For the Tigers, it's about winning now, and not about what they gave up

Jacob Turner pitched well for the Tigers on Sunday, so well that a rival scout who watched the game said Monday, "If I were them, I would not trade him."

A few hours later, the Tigers did trade Turner, and they traded Rob Brantly, as well.

Such is life when you're all-in. You go ahead and trade away 21-year-old pitchers with plenty of ability, and 23-year-old catchers, too.

You make deals like the one the Tigers made Monday, the one that brought them Anibal Sanchez and Omar Infante from the Marlins, and you don't look back.

"Good trade for the Tigers," another scout said, immediately after the deal became known.

Good trade, because instead of complaining about the high prices on the trade market, Tigers general manager Dave Dombrowski paid up and addressed his team's two biggest needs.

"We gave up a lot -- we know that," Dombrowski told reporters on a Tigers conference call.

One thing fans should love about Dombrowski: While some rival GMs complain about the high prices on the trade market, he's not afraid to give up prospects to get players he wants.

He answered a yearlong concern at second base by reacquiring Infante, who the Tigers never should have traded away (to the Cubs for Jacque Jones) in the first place.

He solidified the rotation by adding Sanchez, whose ERA over his seven big-league seasons (3.75) is better than Matt Garza's (3.84, and yes, I understand that Garza pitched several of those seasons in the American League East).

Sanchez isn't as exciting an addition to the starting rotation as, say, James Shields would have been, or as Cole Hamels would have been.

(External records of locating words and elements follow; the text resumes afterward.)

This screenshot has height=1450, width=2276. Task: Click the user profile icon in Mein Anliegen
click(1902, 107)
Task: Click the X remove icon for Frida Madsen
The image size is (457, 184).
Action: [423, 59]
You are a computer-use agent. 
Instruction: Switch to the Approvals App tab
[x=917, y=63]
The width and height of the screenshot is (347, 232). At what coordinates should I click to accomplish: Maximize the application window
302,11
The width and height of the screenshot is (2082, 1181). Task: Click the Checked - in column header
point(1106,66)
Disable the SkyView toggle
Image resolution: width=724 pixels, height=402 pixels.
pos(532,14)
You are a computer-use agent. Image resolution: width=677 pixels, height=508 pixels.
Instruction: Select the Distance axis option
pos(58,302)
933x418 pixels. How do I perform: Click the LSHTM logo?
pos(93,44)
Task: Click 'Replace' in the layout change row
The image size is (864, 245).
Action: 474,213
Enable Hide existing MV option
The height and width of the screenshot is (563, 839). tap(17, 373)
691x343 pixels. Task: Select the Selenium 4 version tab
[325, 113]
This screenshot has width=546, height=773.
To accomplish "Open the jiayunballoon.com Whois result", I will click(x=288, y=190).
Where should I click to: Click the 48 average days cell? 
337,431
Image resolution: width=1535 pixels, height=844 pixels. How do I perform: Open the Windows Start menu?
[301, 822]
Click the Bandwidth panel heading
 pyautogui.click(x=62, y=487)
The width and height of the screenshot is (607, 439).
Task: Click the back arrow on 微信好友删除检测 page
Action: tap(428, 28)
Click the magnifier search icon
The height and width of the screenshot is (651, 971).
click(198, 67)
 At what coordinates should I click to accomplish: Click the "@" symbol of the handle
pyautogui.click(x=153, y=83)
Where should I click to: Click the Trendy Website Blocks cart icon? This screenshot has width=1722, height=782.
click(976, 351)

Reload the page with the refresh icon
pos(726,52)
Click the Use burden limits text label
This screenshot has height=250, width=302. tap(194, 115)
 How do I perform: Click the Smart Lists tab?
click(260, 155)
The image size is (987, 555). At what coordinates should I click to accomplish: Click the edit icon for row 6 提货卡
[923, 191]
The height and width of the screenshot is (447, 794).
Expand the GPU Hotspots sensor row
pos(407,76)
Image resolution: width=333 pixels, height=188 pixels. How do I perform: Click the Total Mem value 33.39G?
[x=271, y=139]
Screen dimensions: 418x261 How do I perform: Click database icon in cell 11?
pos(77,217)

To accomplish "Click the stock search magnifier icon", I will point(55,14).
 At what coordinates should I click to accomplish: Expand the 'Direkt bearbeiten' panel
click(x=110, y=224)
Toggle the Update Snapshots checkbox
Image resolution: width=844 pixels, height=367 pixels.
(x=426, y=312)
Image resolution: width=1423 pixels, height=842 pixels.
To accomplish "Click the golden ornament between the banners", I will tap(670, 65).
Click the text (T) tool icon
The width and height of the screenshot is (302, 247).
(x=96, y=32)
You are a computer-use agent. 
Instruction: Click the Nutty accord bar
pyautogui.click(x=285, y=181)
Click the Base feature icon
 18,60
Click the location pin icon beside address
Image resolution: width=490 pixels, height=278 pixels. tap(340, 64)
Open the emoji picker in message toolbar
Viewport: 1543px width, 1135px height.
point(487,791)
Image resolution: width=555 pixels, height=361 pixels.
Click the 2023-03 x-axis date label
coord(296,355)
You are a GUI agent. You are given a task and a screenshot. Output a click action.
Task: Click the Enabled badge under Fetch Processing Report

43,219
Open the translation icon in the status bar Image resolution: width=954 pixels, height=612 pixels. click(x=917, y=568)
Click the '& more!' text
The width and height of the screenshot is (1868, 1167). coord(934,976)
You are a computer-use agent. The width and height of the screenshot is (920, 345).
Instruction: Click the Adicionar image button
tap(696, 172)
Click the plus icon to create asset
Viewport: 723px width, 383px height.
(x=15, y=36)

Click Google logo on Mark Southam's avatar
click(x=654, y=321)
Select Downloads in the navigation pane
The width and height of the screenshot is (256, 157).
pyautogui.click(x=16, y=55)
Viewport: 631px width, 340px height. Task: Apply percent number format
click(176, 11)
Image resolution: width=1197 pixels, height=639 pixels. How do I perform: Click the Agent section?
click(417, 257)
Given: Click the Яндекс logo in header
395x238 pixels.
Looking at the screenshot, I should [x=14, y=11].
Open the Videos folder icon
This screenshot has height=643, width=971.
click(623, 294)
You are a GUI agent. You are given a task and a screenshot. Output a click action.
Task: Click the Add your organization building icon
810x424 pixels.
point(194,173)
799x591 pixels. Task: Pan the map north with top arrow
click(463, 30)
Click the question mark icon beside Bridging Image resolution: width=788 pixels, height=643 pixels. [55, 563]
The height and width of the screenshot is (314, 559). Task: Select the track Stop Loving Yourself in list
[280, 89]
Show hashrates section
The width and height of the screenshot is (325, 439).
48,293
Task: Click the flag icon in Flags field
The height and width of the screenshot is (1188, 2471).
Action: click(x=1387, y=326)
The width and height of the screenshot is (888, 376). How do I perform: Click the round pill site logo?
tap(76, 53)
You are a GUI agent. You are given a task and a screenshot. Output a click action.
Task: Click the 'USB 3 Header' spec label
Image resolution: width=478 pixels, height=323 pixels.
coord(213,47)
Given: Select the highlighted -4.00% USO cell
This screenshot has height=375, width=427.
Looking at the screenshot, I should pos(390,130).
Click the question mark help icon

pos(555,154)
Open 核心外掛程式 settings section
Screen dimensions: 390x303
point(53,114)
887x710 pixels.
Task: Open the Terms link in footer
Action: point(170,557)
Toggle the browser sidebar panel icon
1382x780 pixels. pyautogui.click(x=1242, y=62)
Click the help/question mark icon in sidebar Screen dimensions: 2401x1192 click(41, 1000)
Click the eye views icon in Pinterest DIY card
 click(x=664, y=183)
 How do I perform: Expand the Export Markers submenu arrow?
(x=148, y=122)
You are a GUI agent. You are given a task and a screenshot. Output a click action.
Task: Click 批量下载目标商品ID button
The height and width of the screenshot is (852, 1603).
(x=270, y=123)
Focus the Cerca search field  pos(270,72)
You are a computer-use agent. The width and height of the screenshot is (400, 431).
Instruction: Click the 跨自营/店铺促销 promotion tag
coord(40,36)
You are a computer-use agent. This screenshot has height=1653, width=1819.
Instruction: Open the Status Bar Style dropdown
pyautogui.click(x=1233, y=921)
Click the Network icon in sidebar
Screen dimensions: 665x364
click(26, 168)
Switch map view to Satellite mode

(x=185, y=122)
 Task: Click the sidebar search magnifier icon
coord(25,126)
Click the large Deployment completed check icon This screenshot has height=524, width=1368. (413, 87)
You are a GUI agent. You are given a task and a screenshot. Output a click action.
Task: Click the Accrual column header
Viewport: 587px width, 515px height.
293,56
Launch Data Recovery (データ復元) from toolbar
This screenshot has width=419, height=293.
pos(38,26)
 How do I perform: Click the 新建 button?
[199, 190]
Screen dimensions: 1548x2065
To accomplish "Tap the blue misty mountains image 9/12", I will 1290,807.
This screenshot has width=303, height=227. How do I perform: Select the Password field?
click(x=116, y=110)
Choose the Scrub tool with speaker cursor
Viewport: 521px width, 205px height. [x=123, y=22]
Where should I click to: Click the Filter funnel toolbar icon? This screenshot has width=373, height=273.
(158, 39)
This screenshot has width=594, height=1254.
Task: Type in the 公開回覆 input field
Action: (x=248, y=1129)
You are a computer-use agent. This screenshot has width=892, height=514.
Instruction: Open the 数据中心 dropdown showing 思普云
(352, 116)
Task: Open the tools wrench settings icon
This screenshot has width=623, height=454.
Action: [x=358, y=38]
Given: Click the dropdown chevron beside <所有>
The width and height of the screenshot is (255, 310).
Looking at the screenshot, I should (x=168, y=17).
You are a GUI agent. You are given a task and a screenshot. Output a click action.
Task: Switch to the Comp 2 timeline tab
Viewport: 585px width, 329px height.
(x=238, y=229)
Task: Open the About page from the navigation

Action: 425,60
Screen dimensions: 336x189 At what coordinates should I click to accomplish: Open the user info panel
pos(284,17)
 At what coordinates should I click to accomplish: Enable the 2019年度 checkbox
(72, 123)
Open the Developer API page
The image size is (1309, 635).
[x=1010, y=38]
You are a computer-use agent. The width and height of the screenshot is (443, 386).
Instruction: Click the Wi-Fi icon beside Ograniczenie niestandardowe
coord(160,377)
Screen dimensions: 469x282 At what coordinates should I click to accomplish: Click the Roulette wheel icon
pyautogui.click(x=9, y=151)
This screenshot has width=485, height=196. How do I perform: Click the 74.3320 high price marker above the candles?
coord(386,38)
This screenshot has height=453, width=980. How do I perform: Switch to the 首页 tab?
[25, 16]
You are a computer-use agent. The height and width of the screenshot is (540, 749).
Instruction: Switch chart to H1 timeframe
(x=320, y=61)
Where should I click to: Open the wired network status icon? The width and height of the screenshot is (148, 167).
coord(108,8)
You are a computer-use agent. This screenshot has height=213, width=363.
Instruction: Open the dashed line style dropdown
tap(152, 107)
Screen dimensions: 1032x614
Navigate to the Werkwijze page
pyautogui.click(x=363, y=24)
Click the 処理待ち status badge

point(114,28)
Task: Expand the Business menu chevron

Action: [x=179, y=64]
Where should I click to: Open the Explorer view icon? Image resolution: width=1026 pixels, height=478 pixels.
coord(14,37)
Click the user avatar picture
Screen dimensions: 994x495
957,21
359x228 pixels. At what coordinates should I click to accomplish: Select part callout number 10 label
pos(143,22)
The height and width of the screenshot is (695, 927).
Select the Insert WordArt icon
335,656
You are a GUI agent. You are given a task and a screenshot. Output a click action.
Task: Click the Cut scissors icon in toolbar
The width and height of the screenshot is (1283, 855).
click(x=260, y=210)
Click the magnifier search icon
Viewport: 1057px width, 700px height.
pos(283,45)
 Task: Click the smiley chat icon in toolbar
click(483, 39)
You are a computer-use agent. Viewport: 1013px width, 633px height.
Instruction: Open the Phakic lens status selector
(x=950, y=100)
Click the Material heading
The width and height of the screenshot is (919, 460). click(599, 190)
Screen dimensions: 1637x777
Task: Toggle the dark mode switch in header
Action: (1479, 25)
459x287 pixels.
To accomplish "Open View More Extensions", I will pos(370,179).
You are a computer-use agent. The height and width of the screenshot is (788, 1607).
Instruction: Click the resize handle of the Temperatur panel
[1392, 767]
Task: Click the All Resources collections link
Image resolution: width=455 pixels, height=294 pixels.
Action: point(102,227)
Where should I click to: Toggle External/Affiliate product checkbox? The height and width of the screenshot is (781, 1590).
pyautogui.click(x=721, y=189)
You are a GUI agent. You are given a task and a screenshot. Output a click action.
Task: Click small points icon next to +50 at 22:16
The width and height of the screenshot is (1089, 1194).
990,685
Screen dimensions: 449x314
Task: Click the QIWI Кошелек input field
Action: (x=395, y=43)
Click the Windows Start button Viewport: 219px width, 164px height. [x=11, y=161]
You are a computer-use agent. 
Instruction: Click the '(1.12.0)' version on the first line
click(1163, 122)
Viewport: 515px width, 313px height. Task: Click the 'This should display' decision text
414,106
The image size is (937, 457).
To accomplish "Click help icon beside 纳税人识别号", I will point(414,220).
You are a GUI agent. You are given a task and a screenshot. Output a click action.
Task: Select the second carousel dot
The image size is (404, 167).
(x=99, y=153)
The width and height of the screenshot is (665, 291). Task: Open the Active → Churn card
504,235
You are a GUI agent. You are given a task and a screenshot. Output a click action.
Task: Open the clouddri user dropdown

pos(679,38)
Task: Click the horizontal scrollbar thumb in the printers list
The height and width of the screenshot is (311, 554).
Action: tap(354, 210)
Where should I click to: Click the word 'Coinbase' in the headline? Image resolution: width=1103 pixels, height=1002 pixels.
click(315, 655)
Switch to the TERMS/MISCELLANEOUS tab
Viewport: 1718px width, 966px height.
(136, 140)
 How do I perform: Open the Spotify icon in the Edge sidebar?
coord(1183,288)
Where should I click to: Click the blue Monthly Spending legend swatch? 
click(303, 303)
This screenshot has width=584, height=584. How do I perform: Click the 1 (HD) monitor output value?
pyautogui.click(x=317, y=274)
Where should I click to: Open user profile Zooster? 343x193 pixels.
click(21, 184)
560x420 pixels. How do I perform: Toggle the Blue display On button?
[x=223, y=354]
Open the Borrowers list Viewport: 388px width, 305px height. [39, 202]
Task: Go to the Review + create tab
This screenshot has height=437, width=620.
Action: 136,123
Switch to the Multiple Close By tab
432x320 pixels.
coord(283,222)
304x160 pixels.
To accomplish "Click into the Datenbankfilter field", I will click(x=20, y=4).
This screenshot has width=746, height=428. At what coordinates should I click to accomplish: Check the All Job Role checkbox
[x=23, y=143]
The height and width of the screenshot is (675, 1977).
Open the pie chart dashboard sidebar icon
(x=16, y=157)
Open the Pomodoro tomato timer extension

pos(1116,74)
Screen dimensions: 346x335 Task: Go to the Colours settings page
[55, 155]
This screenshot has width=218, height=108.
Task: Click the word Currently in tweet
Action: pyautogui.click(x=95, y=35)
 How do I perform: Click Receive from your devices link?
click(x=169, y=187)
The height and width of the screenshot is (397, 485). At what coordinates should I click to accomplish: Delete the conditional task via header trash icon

But there's no guarantee the Tigers could have gotten someone like that.

And if Doug Fister, Max Scherzer and Rick Porcello (or even two of those three) pitch as well as they have for the last week, the Tigers don't need an exciting addition.

Really, the Tigers made their exciting additions prior to this, when they signed Prince Fielder over the winter, when they drafted Justin Verlander in 2004, and when they made a much bigger trade with the Marlins to acquire Miguel Cabrera 4 1/2 years.

In that Cabrera trade, you may remember, the Tigers sent the Marlins two prospects so hot that people were saying, "I would not trade them." Neither Cameron Maybin nor Andrew Miller has yet justified that hype.

The Tigers were committed to signing Cabrera long-term, and they did, so that deal wasn't exactly like this one. It wasn't about all-in.

Sanchez is 28 years old, and is a free agent after this year. Infante is 30, with one more year remaining on his contract after this one.

But the Tigers are worried about 2012, not about 2014 or 2015. They're trying to win, and they're trying to win now, and this trade makes it at least marginally more likely that they'll be able to do that.

It's interesting that the Marlins were supposed to be an "all-in" team this year, too. They've come to realize that their own all-in mix didn't work at all, that they simply weren't going to win with this group.

There will no doubt be more trades to come. Perhaps they'll deal Josh Johnson (the Red Sox had a scout watching his start Monday night). Perhaps they'll deal Hanley Ramirez.

Meanwhile, they'll hope that Jacob Turner becomes as good as that scout I talked to today thinks he'll be.

The Tigers can't worry about that. They won't worry about.

If Sanchez and Infante help them win, it won't matter.